Estuvimos así mucho rato, seguramente menos de lo que a mí me pareció, y, cuando quise darme cuenta, sacó un condón y se lo puso.
—¿Qué haces…? —pregunté algo asustada. Nunca antes lo había hecho con nadie, tenía 13 años… Además, ¡tenía la regla!
—Venga… demuéstrame que me quieres… —me susurró al oído.
—No… Es que yo… no sé si estoy preparada… —dudé nerviosa.
—Venga… que después de la discusión viene la reconciliación… —insistió.
—No lo sé… Es que no sé si es el momento… Y tengo la regla… —seguí.
—Venga, Mía… Si tienes la regla no me importa, igualmente vas a sangrar. Yo te he perdonado, pero me tienes que demostrar que me quieres… Ahora te toca a ti. – sentenció.

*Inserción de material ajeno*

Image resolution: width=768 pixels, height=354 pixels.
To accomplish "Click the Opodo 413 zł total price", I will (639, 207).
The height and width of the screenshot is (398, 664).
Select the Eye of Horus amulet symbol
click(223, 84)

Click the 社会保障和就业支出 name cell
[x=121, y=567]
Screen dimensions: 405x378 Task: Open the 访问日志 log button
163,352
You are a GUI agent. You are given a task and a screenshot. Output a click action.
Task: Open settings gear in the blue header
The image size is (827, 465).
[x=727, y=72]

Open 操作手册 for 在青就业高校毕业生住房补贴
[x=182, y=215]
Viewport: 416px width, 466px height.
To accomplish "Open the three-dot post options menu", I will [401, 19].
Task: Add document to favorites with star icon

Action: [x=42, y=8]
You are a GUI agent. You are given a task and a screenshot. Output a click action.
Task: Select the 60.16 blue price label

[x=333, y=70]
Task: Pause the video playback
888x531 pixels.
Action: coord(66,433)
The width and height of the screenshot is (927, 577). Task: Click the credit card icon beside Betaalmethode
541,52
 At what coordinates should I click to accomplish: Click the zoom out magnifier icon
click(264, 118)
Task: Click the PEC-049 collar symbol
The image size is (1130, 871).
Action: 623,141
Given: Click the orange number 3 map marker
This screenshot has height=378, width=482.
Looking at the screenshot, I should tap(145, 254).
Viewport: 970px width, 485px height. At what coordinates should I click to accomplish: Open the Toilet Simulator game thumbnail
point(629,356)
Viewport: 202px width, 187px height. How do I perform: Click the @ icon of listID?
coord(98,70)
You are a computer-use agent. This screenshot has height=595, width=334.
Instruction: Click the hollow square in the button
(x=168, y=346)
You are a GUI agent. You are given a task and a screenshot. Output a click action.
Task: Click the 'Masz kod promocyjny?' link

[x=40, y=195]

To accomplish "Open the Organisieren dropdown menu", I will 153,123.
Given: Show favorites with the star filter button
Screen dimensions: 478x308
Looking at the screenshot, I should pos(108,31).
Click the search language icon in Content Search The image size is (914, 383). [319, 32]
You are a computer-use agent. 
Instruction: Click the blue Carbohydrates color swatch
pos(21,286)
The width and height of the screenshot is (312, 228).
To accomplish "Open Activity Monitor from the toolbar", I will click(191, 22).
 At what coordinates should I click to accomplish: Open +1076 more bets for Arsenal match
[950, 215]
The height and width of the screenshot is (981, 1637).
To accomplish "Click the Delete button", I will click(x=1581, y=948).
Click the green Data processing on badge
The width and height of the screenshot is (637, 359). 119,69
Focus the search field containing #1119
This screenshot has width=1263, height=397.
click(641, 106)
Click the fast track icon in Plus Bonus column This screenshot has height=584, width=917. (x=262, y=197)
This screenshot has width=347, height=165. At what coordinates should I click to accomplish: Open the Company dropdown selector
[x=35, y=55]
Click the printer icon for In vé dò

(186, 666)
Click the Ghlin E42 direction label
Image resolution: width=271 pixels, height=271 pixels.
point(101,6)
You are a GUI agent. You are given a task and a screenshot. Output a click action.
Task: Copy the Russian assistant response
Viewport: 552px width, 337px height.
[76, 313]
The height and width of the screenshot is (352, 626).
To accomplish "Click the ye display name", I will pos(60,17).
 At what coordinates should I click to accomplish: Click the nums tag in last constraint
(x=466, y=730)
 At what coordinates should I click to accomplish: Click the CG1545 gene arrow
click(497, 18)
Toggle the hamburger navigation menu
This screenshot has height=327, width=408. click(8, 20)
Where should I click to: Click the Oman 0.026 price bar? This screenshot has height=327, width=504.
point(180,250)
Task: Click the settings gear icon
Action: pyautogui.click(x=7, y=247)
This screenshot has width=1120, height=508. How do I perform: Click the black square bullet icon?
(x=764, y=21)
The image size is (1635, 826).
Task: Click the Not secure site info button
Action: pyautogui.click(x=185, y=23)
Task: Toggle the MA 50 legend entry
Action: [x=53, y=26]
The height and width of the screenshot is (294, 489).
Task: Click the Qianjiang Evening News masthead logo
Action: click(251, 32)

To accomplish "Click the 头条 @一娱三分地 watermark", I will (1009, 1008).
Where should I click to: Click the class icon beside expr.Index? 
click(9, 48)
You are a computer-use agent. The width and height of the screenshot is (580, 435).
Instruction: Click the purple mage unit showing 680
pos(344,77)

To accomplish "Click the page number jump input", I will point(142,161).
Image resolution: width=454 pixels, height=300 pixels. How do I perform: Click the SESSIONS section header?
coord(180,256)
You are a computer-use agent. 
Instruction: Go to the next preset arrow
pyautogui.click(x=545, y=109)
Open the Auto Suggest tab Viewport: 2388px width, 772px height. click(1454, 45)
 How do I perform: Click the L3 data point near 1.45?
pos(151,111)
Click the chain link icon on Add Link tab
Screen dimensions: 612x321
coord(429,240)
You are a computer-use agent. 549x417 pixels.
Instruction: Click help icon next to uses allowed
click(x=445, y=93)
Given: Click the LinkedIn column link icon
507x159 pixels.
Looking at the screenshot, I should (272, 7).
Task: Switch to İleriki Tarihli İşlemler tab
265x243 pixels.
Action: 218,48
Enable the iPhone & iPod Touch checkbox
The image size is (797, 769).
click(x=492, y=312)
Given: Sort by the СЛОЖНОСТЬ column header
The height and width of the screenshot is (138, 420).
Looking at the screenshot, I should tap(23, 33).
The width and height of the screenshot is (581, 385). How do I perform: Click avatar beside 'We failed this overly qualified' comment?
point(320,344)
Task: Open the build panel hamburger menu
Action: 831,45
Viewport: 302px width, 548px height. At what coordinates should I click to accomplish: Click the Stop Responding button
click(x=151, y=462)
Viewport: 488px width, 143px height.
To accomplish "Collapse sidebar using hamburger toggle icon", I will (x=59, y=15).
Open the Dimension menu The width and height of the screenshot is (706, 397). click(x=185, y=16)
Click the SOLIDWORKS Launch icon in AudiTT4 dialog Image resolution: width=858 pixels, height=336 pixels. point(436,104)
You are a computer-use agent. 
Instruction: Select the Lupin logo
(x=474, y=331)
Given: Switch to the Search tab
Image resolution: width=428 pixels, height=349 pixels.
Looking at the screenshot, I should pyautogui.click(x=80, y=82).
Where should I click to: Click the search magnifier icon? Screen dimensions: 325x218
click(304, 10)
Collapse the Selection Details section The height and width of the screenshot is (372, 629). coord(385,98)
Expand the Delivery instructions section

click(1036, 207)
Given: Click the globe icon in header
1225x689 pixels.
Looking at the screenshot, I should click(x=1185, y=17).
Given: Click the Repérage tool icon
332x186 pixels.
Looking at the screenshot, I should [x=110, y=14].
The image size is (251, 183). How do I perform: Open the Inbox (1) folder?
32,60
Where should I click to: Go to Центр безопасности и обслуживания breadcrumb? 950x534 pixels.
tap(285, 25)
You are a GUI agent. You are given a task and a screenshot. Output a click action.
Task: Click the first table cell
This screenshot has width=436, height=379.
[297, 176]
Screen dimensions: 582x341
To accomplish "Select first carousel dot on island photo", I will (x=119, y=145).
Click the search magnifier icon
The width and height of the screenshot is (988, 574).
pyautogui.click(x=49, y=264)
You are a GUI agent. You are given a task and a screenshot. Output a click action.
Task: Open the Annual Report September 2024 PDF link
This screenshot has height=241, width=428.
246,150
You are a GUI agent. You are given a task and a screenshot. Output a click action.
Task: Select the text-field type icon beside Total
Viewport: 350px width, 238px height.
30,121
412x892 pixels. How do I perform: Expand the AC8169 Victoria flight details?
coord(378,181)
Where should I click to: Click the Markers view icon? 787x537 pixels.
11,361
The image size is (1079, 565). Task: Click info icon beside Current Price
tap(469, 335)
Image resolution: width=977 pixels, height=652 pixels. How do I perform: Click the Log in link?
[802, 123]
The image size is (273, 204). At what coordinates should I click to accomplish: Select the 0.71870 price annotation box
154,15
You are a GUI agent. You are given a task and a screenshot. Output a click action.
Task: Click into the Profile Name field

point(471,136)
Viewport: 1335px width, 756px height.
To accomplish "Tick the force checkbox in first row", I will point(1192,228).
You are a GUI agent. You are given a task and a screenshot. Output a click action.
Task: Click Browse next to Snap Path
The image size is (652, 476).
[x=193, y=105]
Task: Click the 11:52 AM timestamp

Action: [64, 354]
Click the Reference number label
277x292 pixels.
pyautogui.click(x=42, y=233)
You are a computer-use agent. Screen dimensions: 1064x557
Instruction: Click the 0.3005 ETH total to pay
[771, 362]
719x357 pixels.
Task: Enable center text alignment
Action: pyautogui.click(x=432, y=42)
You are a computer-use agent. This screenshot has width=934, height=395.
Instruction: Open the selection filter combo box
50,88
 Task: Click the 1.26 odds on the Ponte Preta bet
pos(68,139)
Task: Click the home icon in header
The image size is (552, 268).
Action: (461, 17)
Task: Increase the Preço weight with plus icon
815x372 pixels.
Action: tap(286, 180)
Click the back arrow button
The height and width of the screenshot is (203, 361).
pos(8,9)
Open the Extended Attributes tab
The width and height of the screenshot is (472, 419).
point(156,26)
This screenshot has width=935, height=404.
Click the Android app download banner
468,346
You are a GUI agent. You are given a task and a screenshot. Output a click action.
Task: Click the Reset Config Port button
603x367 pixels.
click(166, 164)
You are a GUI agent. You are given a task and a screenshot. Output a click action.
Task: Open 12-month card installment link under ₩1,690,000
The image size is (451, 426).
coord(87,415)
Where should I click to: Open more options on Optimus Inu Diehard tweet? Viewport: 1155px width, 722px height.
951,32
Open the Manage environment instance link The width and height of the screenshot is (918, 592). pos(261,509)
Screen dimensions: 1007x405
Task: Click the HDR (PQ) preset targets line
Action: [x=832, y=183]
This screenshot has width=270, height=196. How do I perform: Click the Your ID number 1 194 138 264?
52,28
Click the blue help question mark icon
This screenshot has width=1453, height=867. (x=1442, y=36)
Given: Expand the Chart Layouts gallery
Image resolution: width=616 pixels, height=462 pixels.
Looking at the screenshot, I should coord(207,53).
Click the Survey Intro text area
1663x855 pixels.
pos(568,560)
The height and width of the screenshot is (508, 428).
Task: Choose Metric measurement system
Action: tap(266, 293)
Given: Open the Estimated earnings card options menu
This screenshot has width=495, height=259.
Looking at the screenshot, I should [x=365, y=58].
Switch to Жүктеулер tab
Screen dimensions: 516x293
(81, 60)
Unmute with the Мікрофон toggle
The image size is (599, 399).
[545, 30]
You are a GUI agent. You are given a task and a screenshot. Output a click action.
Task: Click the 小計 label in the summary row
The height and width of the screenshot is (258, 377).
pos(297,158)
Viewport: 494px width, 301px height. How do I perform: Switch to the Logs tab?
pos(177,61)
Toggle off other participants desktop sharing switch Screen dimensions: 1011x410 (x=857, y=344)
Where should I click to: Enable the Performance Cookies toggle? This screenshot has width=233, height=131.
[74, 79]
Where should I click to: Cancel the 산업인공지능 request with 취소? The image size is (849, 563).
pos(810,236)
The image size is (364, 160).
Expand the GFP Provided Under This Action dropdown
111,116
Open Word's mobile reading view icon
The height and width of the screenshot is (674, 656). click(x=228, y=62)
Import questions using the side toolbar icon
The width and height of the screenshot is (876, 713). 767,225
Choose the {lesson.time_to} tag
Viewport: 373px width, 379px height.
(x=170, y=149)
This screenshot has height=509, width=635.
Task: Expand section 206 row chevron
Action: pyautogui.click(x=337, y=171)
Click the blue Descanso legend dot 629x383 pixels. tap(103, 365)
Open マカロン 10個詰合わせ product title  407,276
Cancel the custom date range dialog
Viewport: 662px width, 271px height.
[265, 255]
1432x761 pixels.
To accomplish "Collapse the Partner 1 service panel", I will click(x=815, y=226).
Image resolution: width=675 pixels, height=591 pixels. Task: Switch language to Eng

—Sí, yo te quiero mucho… —empecé de nuevo.
—Pues demuéstramelo —me cortó él.
—Vale… pero poquito a poco, por favor… —accedí.
Notaba como si el corazón se me fuera a salir del pecho, mi respiración estaba agitada y eso jugó en mi contra, pues él creyó que jadeaba de excitación. Me dolió. Aunque le pedí que fuera poco a poco respetando, por lo menos, mi tiempo (y lo hizo), me dolió. No estaba excitada porque tenía miedo y, por lo tanto, no estaba lubricada. Al ser el primer día de mi ciclo tampoco no manchaba mucho y eso no ayudaba a que hubiera algo de lubricación. Sentía miedo por si me saldría mucha sangre, porque nunca lo había hecho con nadie y no sabía ni como se hacía, por si me juzgarían en el colegio… ¿A quién se lo podría contar que me comprendiera? Mis amigas todavía jugaban a las Barbies, y dudo que ninguna de ellas tuviera la menor idea de cómo va el tema del sexo hetero. Por lo tanto, pensé que no podía saberlo nadie. Estaba asustada, pero no podía decirle que no, al fin y al cabo yo le había fallado, tenía que compensárselo para que pudiera volver a confiar en mí. Intenté concentrarme y dominar mis temores para poderme relajar, ya que supuse que así no me dolería tanto. Y así fue: intenté aceptar el dolor en vez de negarlo a la vez que relajaba los músculos de forma consciente. De esa manera conseguí que, por lo menos, no me doliera tanto. Pero me dolió. Y me salió sangre, mucha.